Job: Reproduce the lines below in full, starting at the first line and ending at the line that contains "point(18,128)", and include only those lines. Increase every coordinate in the answers by 148, keep the requests unchanged, and leave the pictures out.

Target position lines
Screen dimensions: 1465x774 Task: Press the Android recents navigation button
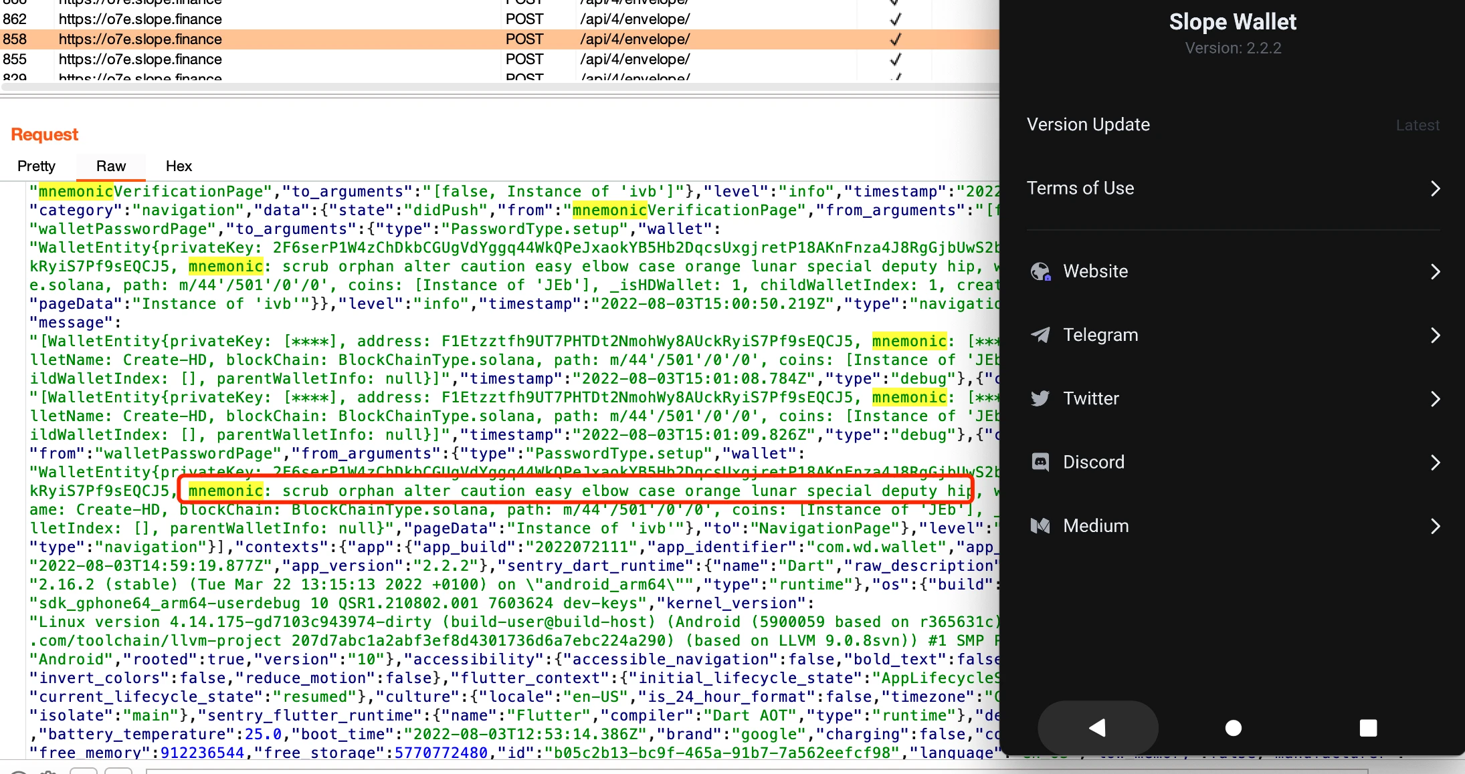pyautogui.click(x=1369, y=727)
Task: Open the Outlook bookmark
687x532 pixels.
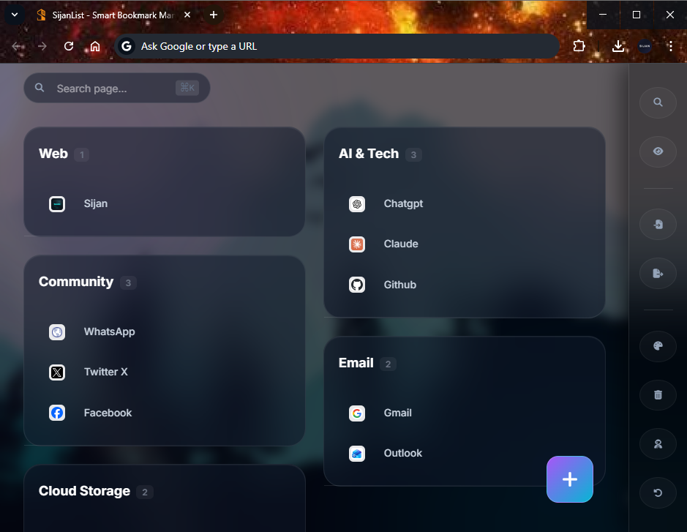Action: [357, 453]
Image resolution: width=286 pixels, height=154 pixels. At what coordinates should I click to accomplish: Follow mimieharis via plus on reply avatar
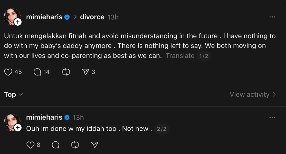point(18,128)
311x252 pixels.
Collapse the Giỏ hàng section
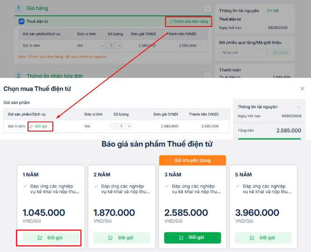[208, 8]
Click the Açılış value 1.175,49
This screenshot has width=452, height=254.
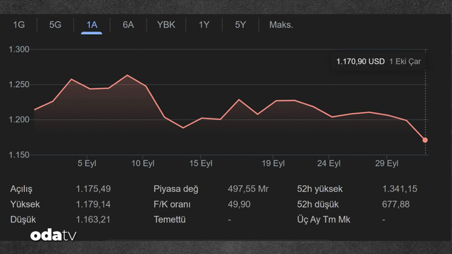(x=93, y=189)
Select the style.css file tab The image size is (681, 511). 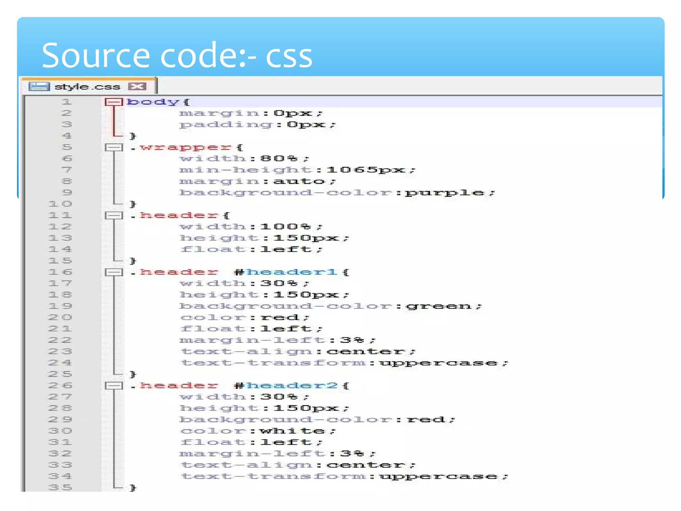(87, 86)
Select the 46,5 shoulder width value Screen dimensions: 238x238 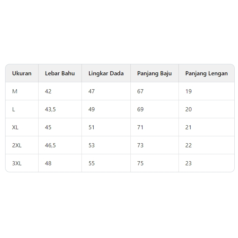pos(50,145)
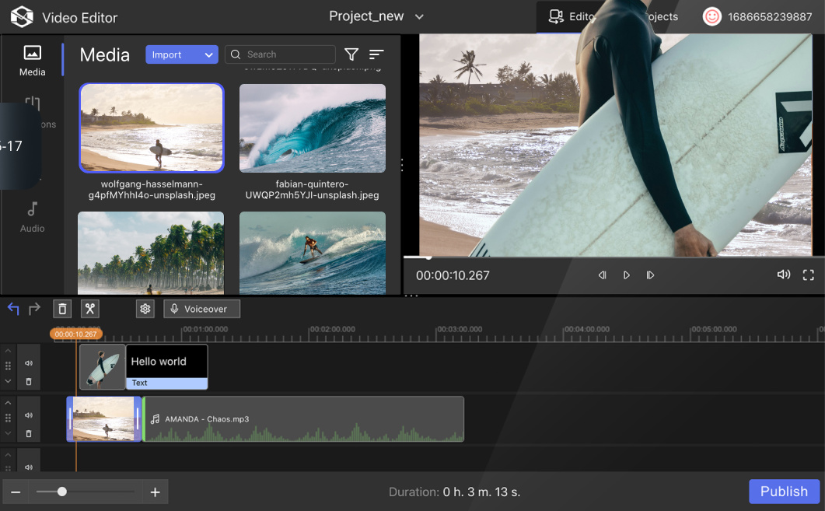Open timeline settings gear icon

pyautogui.click(x=145, y=309)
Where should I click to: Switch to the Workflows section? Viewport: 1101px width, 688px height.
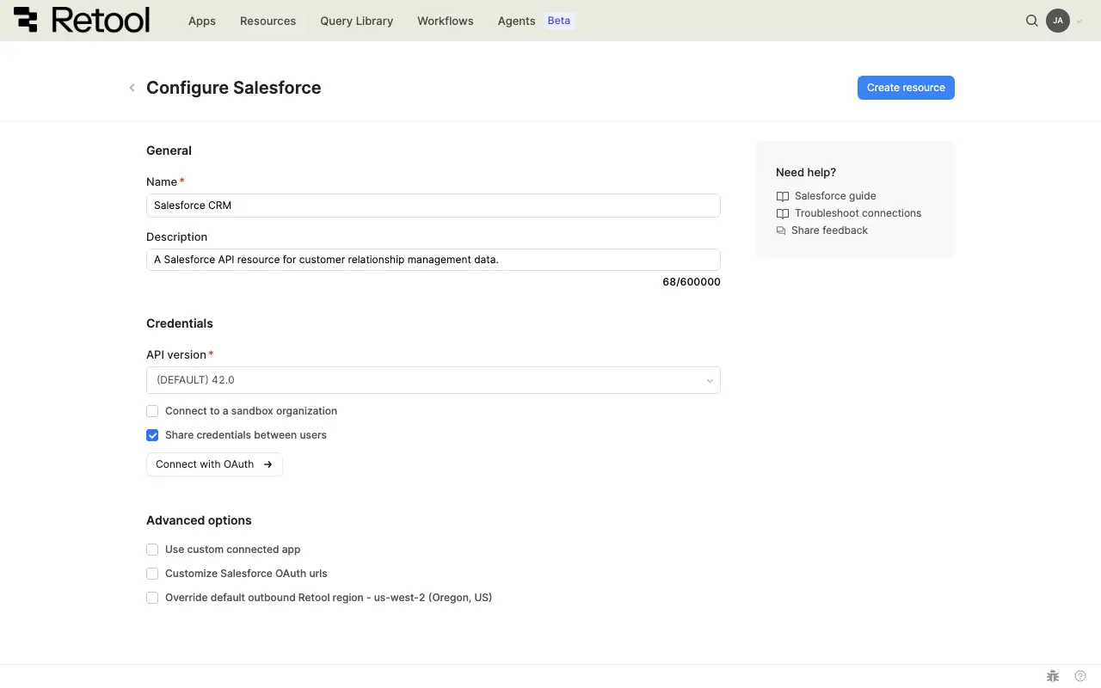pyautogui.click(x=445, y=21)
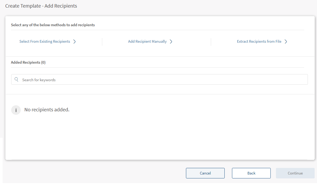The width and height of the screenshot is (317, 186).
Task: Click the No recipients added message
Action: point(47,110)
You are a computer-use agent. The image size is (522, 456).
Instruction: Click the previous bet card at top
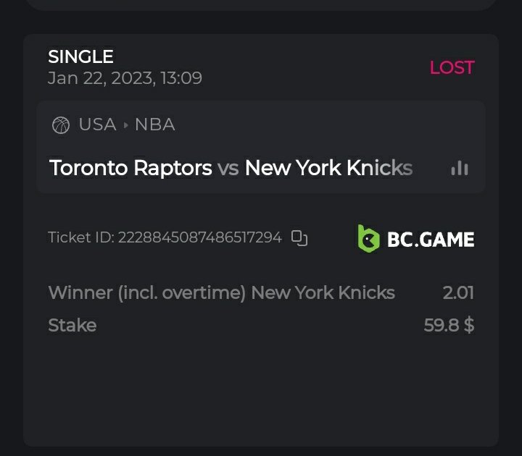pyautogui.click(x=261, y=4)
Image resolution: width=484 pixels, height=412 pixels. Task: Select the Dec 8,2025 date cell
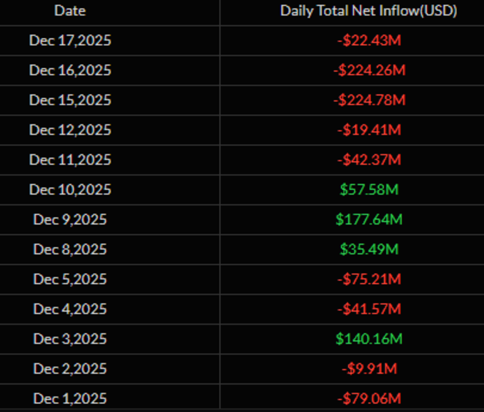(70, 249)
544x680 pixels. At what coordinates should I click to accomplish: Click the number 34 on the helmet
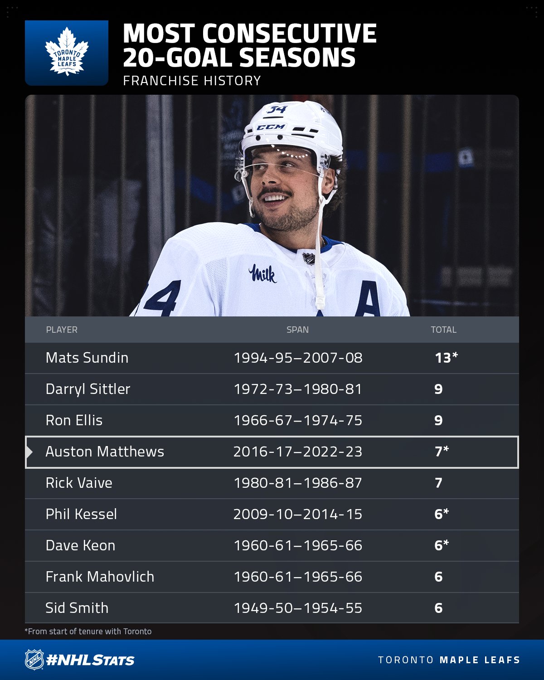277,109
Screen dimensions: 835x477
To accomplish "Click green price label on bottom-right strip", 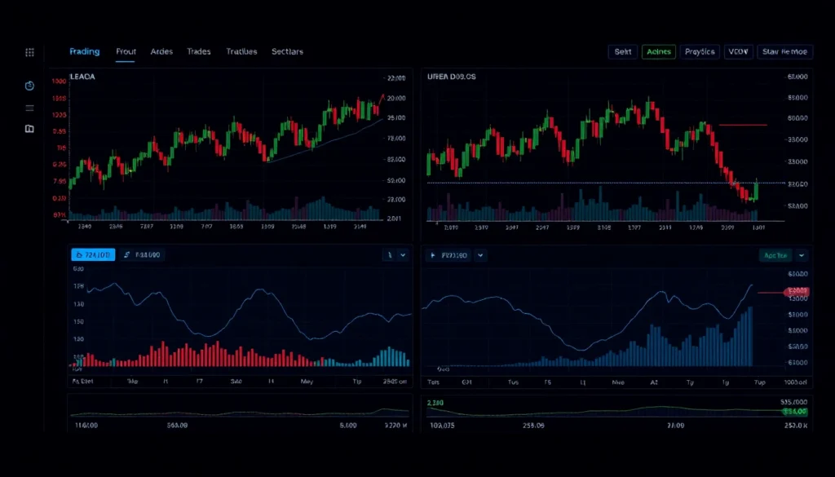I will [x=795, y=412].
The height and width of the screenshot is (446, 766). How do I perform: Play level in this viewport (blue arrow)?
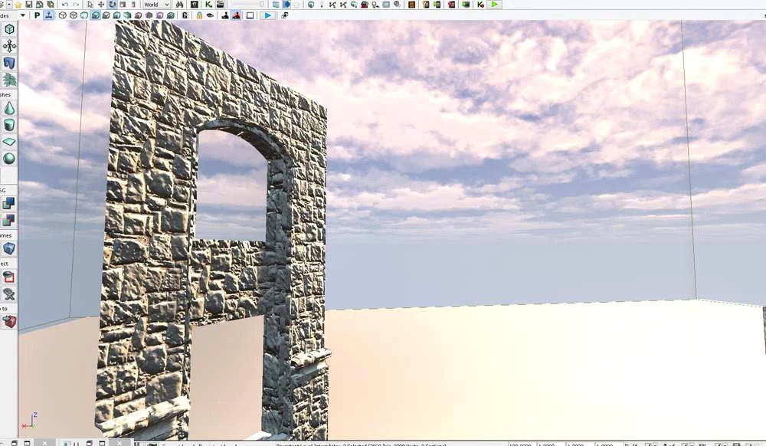267,15
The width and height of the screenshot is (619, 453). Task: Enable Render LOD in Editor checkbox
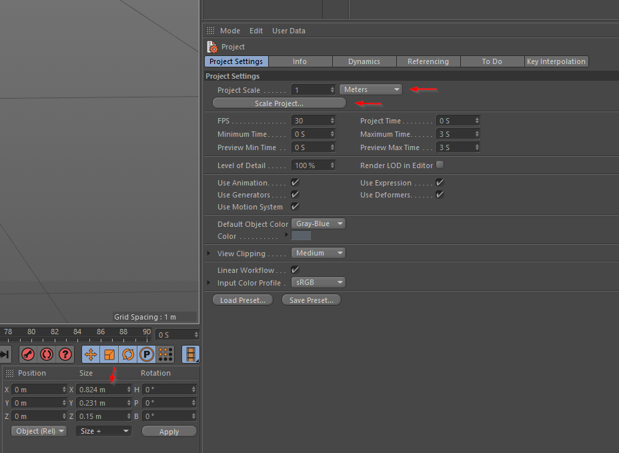tap(440, 165)
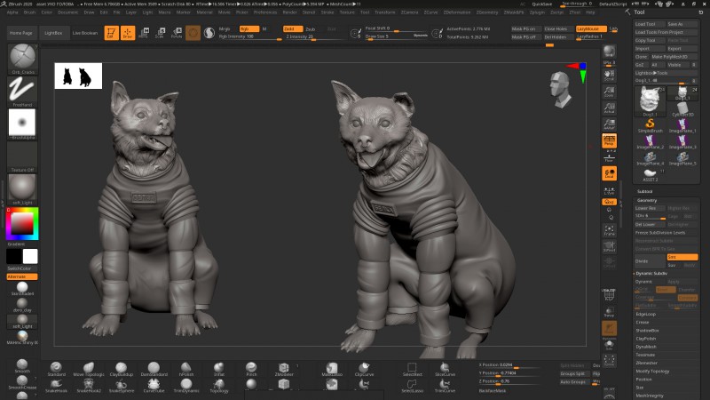Select the ZModeler brush
This screenshot has height=400, width=710.
point(284,369)
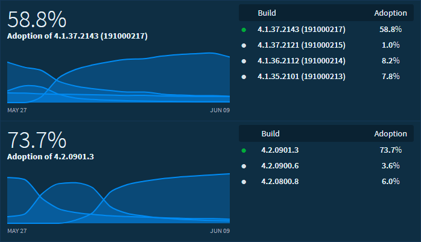The width and height of the screenshot is (421, 242).
Task: Click green dot beside build 4.2.0901.3
Action: pos(244,150)
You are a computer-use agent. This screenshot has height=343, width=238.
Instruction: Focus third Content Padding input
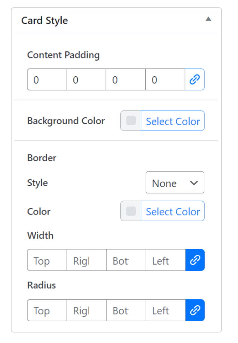126,79
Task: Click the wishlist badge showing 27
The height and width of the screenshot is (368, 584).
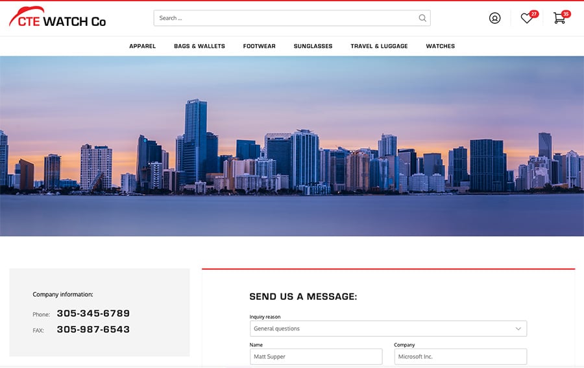Action: point(534,14)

Output:
Screen dimensions: 1465x774 Task: Press the Android recents navigation button
pyautogui.click(x=1517, y=875)
Task: Open the Outlook bookmark
687x532 pixels.
Action: [505, 601]
Image resolution: width=286 pixels, height=154 pixels. At what coordinates should I click to accomplish: Follow mimieharis via plus on reply avatar
point(166,276)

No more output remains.